## [STATED TASK]
Substitute "pen icon" for each occurrence of "pencil icon" in the records below, and reproduce all of them with everything else unchanged.
-- Start --
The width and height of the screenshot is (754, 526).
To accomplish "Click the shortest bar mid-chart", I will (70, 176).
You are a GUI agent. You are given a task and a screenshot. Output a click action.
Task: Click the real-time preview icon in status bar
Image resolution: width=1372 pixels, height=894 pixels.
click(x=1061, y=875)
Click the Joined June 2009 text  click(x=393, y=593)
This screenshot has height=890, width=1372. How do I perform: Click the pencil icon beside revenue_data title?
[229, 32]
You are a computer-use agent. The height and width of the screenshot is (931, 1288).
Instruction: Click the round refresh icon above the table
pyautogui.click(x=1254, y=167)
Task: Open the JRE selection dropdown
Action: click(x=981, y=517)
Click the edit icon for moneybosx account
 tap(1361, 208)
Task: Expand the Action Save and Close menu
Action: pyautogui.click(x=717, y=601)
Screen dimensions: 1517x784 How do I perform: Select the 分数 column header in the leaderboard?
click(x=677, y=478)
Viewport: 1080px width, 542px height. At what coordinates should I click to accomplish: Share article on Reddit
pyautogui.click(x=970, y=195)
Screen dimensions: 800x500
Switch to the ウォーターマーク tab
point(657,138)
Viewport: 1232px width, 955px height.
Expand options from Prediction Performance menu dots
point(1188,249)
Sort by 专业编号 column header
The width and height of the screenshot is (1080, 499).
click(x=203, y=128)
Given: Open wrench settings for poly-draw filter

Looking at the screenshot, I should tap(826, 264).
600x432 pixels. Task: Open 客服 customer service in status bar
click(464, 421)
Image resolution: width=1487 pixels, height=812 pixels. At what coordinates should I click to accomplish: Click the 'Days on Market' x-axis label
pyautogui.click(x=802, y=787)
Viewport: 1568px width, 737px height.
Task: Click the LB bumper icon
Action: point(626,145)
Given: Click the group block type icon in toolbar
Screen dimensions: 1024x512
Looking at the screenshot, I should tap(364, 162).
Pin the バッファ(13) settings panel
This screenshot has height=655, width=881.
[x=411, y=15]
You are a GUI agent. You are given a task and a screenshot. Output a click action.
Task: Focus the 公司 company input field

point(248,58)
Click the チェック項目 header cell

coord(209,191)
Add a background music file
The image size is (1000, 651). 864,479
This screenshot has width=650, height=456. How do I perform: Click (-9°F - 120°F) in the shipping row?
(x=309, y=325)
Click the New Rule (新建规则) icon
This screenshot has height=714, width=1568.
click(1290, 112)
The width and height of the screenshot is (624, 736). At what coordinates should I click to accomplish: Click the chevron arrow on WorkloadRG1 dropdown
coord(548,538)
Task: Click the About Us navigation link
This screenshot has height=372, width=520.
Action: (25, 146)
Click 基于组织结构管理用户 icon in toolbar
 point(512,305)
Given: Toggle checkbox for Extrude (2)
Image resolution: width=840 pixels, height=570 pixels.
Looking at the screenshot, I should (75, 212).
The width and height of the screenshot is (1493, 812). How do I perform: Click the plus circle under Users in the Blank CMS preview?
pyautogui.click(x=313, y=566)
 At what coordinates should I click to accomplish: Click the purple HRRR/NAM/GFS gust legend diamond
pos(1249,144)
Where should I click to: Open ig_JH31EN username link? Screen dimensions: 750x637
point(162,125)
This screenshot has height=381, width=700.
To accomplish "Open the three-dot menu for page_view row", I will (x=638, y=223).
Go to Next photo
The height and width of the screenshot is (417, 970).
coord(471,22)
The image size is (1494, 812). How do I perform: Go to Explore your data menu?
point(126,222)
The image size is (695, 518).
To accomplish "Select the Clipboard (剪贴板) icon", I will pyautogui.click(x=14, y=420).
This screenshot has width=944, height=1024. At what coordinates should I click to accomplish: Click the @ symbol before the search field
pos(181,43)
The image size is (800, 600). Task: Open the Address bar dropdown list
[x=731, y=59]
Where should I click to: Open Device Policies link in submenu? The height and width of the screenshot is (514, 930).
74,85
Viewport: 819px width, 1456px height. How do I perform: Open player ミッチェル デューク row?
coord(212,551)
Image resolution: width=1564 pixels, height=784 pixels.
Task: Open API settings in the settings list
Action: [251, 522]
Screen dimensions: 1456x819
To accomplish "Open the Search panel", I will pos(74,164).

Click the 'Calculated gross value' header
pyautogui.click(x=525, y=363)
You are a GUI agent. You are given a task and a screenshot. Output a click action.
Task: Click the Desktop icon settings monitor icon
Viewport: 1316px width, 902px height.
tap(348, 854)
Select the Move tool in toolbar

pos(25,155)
-- End --
## [SOLUTION TO THE PROBLEM]
The width and height of the screenshot is (754, 526).
To accomplish "Click the shortest bar mid-chart", I will (70, 176).
You are a GUI agent. You are given a task and a screenshot. Output a click action.
Task: Click the real-time preview icon in status bar
Image resolution: width=1372 pixels, height=894 pixels.
click(x=1061, y=875)
Click the Joined June 2009 text  click(x=393, y=593)
This screenshot has height=890, width=1372. How do I perform: Click the pen icon beside revenue_data title?
[229, 32]
You are a computer-use agent. The height and width of the screenshot is (931, 1288).
Instruction: Click the round refresh icon above the table
pyautogui.click(x=1254, y=167)
Task: Open the JRE selection dropdown
Action: click(x=981, y=517)
Click the edit icon for moneybosx account
 tap(1361, 208)
Task: Expand the Action Save and Close menu
Action: pyautogui.click(x=717, y=601)
Screen dimensions: 1517x784 How do I perform: Select the 分数 column header in the leaderboard?
click(x=677, y=478)
Viewport: 1080px width, 542px height. At what coordinates should I click to accomplish: Share article on Reddit
pyautogui.click(x=970, y=195)
Screen dimensions: 800x500
Switch to the ウォーターマーク tab
point(657,138)
Viewport: 1232px width, 955px height.
Expand options from Prediction Performance menu dots
point(1188,249)
Sort by 专业编号 column header
The width and height of the screenshot is (1080, 499).
click(x=203, y=128)
Given: Open wrench settings for poly-draw filter

Looking at the screenshot, I should tap(826, 264).
600x432 pixels. Task: Open 客服 customer service in status bar
click(464, 421)
Image resolution: width=1487 pixels, height=812 pixels. At what coordinates should I click to accomplish: Click the 'Days on Market' x-axis label
pyautogui.click(x=802, y=787)
Viewport: 1568px width, 737px height.
Task: Click the LB bumper icon
Action: point(626,145)
Given: Click the group block type icon in toolbar
Screen dimensions: 1024x512
Looking at the screenshot, I should tap(364, 162).
Pin the バッファ(13) settings panel
This screenshot has height=655, width=881.
[x=411, y=15]
You are a GUI agent. You are given a task and a screenshot. Output a click action.
Task: Focus the 公司 company input field

point(248,58)
Click the チェック項目 header cell

coord(209,191)
Add a background music file
The image size is (1000, 651). 864,479
This screenshot has width=650, height=456. How do I perform: Click (-9°F - 120°F) in the shipping row?
(x=309, y=325)
Click the New Rule (新建规则) icon
This screenshot has height=714, width=1568.
click(1290, 112)
The width and height of the screenshot is (624, 736). At what coordinates should I click to accomplish: Click the chevron arrow on WorkloadRG1 dropdown
coord(548,538)
Task: Click the About Us navigation link
This screenshot has height=372, width=520.
Action: (25, 146)
Click 基于组织结构管理用户 icon in toolbar
 point(512,305)
Given: Toggle checkbox for Extrude (2)
Image resolution: width=840 pixels, height=570 pixels.
Looking at the screenshot, I should (75, 212).
The width and height of the screenshot is (1493, 812). How do I perform: Click the plus circle under Users in the Blank CMS preview?
pyautogui.click(x=313, y=566)
 At what coordinates should I click to accomplish: Click the purple HRRR/NAM/GFS gust legend diamond
pos(1249,144)
Where should I click to: Open ig_JH31EN username link? Screen dimensions: 750x637
point(162,125)
This screenshot has height=381, width=700.
To accomplish "Open the three-dot menu for page_view row", I will (x=638, y=223).
Go to Next photo
The height and width of the screenshot is (417, 970).
coord(471,22)
The image size is (1494, 812). How do I perform: Go to Explore your data menu?
point(126,222)
The image size is (695, 518).
To accomplish "Select the Clipboard (剪贴板) icon", I will pyautogui.click(x=14, y=420).
This screenshot has width=944, height=1024. At what coordinates should I click to accomplish: Click the @ symbol before the search field
pos(181,43)
The image size is (800, 600). Task: Open the Address bar dropdown list
[x=731, y=59]
Where should I click to: Open Device Policies link in submenu? The height and width of the screenshot is (514, 930).
74,85
Viewport: 819px width, 1456px height. How do I perform: Open player ミッチェル デューク row?
coord(212,551)
Image resolution: width=1564 pixels, height=784 pixels.
Task: Open API settings in the settings list
Action: [251, 522]
Screen dimensions: 1456x819
To accomplish "Open the Search panel", I will pos(74,164).

Click the 'Calculated gross value' header
pyautogui.click(x=525, y=363)
You are a GUI agent. You are given a task and a screenshot. Output a click action.
Task: Click the Desktop icon settings monitor icon
Viewport: 1316px width, 902px height.
tap(348, 854)
Select the Move tool in toolbar

pos(25,155)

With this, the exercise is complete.